Not all ATMs are free. If you use a machine outside the Direct Express network, the ATM owner may charge a surcharge on top of any card fees. To avoid that, look for surcharge-free ATMs through the networks partnered with Direct Express, which include Comerica Bank, MoneyPass, Alliance One, and the MasterCard ATM Alliance, among others. The Direct Express website has an ATM locator tool that lets you search by zip code for nearby free machines.14Direct Express. ATM Locator

If your card is lost or stolen, Direct Express customer service will replace it. The card’s FAQ does not list a specific replacement fee, and the replacement can be requested by calling the number on the back of the card or, if you no longer have it, by contacting Direct Express through their website.15Direct Express. Frequently Asked Questions

Fraud Protection for Electronic Payments

One of the main arguments for eliminating paper checks was security. A check sitting in a mailbox can be stolen, washed, and rewritten. Electronic payments sidestep that risk entirely, and they come with federal consumer protections under Regulation E that limit your liability if something goes wrong.

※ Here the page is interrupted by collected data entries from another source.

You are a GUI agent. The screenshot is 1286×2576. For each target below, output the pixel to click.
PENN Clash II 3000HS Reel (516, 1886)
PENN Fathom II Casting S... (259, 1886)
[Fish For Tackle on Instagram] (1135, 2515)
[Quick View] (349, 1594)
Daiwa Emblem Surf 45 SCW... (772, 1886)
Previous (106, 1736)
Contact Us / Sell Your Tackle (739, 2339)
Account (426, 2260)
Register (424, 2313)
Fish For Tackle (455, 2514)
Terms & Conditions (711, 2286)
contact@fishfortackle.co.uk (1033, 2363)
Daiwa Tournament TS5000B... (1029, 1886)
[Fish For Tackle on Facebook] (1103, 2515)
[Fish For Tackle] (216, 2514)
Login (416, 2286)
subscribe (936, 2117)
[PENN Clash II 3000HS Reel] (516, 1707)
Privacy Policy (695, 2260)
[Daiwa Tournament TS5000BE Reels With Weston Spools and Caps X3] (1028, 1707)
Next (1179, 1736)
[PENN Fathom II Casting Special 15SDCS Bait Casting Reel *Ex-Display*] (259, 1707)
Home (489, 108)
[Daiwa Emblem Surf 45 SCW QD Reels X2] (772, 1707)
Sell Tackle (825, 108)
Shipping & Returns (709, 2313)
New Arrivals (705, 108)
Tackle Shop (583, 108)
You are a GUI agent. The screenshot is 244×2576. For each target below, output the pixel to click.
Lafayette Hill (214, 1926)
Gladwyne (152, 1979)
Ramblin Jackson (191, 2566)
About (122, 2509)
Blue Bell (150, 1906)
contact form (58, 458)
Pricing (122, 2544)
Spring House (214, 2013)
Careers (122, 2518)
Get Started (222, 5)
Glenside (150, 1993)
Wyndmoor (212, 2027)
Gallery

If your Direct Express card or bank debit card is lost or stolen and you report it within two business days of learning about it, your maximum liability for unauthorized transactions is $50. Wait longer than two business days and that ceiling rises to $500. If unauthorized charges appear on a periodic statement and you don’t report them within 60 days, you can be liable for anything that happens after that 60-day window closes.16Consumer Financial Protection Bureau. Regulation E – 1005.6 Liability of Consumer for Unauthorized Transfers The takeaway: report problems immediately. A phone call within 48 hours caps your exposure at the lowest possible amount.

Direct Express cardholders also have MasterCard’s Zero Liability protection on top of Regulation E, though it only applies when transactions are reported promptly.15Direct Express. Frequently Asked Questions

When Direct Deposits Arrive

Social Security benefits land on a staggered schedule based on your date of birth. For 2026, the schedule works like this:

  • Birth date 1st–10th: Payment arrives on the second Wednesday of the month.
  • Birth date 11th–20th: Payment arrives on the third Wednesday.
  • Birth date 21st–31st: Payment arrives on the fourth Wednesday.17Social Security Administration. Schedule of Social Security Benefit Payments 2026-2027

SSI payments follow a different schedule and generally arrive on the first of the month. With direct deposit, funds are typically available at the start of your payment day, though some banks make them accessible the evening before.

Representative Payees

If you manage benefits on behalf of someone else as a representative payee, you’re subject to the same electronic payment requirement. Representative payees can enroll in a Direct Express card by calling 1-800-333-1795 or visiting their local Social Security office. You have the choice of receiving benefits for multiple people on a single card or getting a separate card for each beneficiary. If you manage funds for more than one person on one card, you’re responsible for tracking each beneficiary’s money separately under SSA rules. Contact the SSA at 1-800-772-1213 for specifics on those record-keeping requirements.15Direct Express. Frequently Asked Questions

One important limitation: the Direct Express program is only available to individual representative payees. Organizations, agencies, or companies that serve as representative payees cannot open a Direct Express account and must use direct deposit to a bank account instead.